Y las otras se pusieron a gritar:

—¡Y yo fui honrada hasta los cuatro años!

—¡Y yo he sido honrada hasta ahora!

Luba lloraba casi de rabia.

—¡Callaos, montón de canallas A vosotras se os ha tomado vuestro honor, mientras que él lo ha sacrificado él mismo, de buen grado. Sí, ha renunciado voluntariamente a su honor; no ha querido más ser honrado. Vosotras sois unas sucias prostitutas, y él, él es todavía inocente como un bebé...
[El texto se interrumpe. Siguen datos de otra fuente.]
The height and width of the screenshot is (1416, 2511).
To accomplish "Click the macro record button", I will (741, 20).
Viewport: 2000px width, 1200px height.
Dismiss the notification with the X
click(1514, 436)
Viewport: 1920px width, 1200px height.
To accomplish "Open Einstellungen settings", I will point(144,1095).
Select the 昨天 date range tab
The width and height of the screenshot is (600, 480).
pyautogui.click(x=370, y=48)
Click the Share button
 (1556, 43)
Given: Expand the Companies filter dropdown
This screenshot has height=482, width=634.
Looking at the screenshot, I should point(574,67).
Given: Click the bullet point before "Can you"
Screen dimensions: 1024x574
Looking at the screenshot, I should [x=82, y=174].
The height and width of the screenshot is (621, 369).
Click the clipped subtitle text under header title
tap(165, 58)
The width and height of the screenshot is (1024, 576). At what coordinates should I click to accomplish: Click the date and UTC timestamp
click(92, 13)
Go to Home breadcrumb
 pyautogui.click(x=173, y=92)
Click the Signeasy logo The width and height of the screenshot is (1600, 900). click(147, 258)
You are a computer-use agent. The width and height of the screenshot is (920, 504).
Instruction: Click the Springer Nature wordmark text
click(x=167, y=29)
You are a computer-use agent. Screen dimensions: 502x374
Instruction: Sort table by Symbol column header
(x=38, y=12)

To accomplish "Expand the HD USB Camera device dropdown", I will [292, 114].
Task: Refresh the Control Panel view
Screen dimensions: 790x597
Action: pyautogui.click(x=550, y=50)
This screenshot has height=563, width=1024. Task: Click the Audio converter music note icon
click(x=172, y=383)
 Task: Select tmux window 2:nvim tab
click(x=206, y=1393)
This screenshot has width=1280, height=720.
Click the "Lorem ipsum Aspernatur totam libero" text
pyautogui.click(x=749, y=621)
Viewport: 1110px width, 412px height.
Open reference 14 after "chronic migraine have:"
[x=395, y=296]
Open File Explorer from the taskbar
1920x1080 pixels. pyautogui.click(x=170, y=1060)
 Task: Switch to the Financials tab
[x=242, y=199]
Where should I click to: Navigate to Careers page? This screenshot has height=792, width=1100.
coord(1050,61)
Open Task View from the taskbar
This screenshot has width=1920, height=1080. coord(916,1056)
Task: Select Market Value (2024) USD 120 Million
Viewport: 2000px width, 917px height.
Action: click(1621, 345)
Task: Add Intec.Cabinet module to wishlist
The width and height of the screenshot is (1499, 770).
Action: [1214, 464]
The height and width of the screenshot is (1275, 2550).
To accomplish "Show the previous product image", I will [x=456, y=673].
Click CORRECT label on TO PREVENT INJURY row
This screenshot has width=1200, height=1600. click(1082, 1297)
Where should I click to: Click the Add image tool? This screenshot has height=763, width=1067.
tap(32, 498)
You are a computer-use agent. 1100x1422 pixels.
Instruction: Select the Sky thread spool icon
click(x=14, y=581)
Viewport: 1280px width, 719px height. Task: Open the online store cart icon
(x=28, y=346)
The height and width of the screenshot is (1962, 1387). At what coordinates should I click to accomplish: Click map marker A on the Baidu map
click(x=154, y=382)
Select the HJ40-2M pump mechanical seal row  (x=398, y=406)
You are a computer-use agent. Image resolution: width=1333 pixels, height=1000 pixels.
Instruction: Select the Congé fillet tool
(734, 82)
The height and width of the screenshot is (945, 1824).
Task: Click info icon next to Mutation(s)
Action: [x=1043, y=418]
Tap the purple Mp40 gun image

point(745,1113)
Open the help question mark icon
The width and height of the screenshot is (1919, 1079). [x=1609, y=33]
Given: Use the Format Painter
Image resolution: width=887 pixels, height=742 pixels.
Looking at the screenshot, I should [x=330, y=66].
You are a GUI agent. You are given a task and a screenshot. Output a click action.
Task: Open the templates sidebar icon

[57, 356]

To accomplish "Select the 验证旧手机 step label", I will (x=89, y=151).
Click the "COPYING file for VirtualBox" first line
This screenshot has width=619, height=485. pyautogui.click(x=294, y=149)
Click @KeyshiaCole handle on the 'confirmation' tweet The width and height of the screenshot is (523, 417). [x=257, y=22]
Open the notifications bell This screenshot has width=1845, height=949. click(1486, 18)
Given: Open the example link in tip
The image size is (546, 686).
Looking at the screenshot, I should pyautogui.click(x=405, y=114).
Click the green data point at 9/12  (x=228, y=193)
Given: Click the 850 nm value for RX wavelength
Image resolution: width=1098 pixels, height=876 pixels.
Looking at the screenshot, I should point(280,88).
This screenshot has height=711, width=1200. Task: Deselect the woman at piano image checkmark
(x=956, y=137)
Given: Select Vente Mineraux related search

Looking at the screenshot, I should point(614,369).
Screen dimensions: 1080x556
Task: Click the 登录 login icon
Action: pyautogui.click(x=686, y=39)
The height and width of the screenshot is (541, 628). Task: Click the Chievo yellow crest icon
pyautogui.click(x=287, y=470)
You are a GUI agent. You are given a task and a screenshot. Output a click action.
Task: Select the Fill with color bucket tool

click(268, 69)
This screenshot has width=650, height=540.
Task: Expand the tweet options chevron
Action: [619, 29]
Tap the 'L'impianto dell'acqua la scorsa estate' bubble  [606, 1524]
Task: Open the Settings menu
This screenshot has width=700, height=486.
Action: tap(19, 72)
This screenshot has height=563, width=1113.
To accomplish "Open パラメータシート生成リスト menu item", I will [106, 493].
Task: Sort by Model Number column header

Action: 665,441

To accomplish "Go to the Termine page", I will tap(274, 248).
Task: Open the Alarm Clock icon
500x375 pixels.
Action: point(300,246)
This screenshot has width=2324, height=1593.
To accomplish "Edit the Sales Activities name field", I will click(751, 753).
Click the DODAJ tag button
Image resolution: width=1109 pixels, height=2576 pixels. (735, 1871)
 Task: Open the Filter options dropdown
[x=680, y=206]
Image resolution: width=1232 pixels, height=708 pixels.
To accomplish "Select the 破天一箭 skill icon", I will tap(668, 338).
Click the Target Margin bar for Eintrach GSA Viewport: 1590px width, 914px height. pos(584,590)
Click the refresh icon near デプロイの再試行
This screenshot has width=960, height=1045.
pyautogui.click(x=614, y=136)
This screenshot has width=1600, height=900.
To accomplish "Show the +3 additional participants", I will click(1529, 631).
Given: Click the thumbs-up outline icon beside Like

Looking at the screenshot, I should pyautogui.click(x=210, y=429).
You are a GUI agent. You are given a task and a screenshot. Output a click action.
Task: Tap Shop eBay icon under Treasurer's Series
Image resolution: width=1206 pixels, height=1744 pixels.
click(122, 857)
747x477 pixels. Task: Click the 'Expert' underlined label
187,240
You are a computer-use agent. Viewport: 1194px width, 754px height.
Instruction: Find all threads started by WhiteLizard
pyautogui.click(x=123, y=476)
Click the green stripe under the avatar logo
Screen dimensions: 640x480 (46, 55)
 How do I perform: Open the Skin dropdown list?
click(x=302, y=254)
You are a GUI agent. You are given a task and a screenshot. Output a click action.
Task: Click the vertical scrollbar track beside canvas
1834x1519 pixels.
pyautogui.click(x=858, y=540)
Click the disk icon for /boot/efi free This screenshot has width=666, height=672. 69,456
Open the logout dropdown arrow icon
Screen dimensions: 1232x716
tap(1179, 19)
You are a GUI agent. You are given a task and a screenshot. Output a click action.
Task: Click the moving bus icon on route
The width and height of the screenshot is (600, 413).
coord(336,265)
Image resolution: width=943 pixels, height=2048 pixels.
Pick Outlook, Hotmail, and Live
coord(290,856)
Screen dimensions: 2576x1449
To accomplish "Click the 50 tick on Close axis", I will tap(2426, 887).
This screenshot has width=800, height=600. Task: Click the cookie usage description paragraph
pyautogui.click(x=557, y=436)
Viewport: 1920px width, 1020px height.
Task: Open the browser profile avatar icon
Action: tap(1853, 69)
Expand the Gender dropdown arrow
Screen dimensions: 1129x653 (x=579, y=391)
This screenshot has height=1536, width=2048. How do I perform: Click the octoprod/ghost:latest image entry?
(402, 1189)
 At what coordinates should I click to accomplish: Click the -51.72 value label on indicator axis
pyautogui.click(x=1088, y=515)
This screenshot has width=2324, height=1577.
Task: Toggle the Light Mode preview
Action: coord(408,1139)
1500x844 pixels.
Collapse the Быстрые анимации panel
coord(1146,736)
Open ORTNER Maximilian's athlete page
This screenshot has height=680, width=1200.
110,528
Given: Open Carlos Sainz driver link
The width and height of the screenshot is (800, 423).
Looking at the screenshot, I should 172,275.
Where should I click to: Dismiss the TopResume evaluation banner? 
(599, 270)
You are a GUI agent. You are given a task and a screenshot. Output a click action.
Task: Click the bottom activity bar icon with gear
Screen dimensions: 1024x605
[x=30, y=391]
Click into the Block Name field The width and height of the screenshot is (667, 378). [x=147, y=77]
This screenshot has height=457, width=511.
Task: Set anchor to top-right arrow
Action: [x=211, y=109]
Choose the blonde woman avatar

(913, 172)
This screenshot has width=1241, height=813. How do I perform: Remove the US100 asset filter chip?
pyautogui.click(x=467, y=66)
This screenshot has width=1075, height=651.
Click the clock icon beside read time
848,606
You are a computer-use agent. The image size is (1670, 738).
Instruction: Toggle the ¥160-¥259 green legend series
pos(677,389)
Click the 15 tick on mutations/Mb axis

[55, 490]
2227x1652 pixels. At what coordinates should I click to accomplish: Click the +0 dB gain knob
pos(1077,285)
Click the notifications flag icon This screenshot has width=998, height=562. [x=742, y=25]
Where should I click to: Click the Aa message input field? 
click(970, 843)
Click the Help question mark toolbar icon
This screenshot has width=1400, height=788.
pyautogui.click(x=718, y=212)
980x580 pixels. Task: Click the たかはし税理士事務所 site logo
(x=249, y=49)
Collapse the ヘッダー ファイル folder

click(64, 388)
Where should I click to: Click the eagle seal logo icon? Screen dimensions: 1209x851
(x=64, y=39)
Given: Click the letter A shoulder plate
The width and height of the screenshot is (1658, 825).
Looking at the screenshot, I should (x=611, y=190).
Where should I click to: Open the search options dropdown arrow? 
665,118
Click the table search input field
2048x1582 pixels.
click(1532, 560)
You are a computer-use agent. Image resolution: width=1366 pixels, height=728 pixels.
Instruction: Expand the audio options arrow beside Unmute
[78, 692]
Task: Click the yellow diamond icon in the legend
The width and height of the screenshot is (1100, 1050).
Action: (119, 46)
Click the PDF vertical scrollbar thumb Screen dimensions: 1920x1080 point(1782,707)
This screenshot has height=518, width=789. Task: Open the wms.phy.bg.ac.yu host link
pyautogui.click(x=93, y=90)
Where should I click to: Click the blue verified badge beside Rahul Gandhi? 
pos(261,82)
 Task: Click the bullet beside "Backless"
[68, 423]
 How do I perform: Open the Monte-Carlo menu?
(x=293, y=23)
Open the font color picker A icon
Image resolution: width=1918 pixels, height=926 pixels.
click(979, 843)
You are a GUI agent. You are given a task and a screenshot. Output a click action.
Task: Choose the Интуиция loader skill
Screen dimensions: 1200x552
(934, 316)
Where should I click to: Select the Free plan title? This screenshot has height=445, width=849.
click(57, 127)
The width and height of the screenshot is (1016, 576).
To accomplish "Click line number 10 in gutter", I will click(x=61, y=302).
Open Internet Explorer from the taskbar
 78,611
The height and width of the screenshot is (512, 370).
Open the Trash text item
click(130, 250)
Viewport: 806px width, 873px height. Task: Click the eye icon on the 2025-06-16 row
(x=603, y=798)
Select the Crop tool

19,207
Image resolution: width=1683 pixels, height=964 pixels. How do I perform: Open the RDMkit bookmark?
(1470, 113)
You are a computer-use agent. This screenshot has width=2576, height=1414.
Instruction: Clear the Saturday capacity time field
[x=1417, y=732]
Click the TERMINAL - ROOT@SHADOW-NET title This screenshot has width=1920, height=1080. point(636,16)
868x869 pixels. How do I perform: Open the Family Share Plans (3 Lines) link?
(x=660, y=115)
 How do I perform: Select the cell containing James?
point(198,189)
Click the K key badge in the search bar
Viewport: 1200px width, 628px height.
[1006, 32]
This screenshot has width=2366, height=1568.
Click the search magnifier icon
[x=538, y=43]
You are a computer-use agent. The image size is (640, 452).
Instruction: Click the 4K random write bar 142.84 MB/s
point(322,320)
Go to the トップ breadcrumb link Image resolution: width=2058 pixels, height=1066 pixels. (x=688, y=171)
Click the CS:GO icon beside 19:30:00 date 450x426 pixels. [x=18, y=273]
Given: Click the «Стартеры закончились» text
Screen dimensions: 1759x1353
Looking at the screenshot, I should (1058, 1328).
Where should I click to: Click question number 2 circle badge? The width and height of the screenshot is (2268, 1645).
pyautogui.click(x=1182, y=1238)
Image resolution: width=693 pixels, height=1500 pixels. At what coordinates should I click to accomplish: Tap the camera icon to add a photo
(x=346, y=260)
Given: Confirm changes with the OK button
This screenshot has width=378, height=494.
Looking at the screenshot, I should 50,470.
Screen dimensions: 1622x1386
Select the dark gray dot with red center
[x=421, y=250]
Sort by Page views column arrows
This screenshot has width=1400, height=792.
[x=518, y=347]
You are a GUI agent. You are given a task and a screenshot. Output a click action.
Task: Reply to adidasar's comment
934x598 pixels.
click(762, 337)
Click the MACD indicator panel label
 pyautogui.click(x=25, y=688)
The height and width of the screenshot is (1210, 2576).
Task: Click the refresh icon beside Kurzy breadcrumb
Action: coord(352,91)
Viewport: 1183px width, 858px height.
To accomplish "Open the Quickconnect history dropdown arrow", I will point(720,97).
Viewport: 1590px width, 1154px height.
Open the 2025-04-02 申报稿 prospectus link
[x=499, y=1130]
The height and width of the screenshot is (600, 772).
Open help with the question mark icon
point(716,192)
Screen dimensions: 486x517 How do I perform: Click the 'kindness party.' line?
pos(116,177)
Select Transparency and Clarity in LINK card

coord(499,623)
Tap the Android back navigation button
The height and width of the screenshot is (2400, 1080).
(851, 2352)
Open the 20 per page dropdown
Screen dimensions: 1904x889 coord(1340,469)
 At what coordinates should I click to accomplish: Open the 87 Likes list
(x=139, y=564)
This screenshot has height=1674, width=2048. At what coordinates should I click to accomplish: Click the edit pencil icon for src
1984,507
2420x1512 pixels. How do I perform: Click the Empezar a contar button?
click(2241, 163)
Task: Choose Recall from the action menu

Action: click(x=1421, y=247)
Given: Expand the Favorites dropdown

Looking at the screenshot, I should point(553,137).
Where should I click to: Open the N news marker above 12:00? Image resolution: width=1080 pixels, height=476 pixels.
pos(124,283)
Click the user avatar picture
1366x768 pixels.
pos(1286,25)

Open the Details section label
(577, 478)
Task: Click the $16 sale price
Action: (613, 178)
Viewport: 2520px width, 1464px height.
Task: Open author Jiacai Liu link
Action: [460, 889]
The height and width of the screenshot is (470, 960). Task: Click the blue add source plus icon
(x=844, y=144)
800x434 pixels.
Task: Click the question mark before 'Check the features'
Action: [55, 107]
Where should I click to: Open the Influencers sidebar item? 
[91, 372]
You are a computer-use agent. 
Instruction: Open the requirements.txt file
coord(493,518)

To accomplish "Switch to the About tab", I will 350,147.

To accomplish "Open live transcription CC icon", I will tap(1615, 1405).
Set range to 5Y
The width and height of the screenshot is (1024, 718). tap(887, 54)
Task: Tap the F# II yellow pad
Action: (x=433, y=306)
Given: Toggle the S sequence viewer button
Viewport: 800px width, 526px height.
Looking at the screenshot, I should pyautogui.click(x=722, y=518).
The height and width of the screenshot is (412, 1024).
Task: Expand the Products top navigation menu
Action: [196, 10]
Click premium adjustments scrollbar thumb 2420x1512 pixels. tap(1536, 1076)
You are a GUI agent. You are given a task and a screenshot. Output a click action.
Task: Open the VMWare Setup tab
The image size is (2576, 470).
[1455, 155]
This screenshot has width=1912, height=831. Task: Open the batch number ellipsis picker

Luba se echó a llorar; las otras, borrachas, rieron a carcajada hasta llenárseles los ojos de lágrimas; al reír se caían unas contra las otras, se retorcían, no podían sostenerse en las sillas. Era una risa loca, como si todos los diablos del infierno se hubieran reunido en aquella pequeña habitación para asistir a los funerales de aquel pobre honor que el hombre acababa de sacrificar. Al fin, él mismo se echó a reír.

Solamente Luba no reía. Temblando de indignación se retorcía las manos y acabó por arrojarse, cerrados los puños, sobre una de las mujeres.

—¡Basta! —gritó él; pero nadie le escuchaba. Por fin se restableció la calma.

—¡Esperad! —dijo—. Os voy a hacer reír todavía.

—¡Déjalas! —protestó Luba enjugándose las lágrimas—. Hay que echarlas a todas.

—¿Tienes miedo? —preguntó él—. ¿Quieres la honradez? ¡No piensas más que en eso, bestia!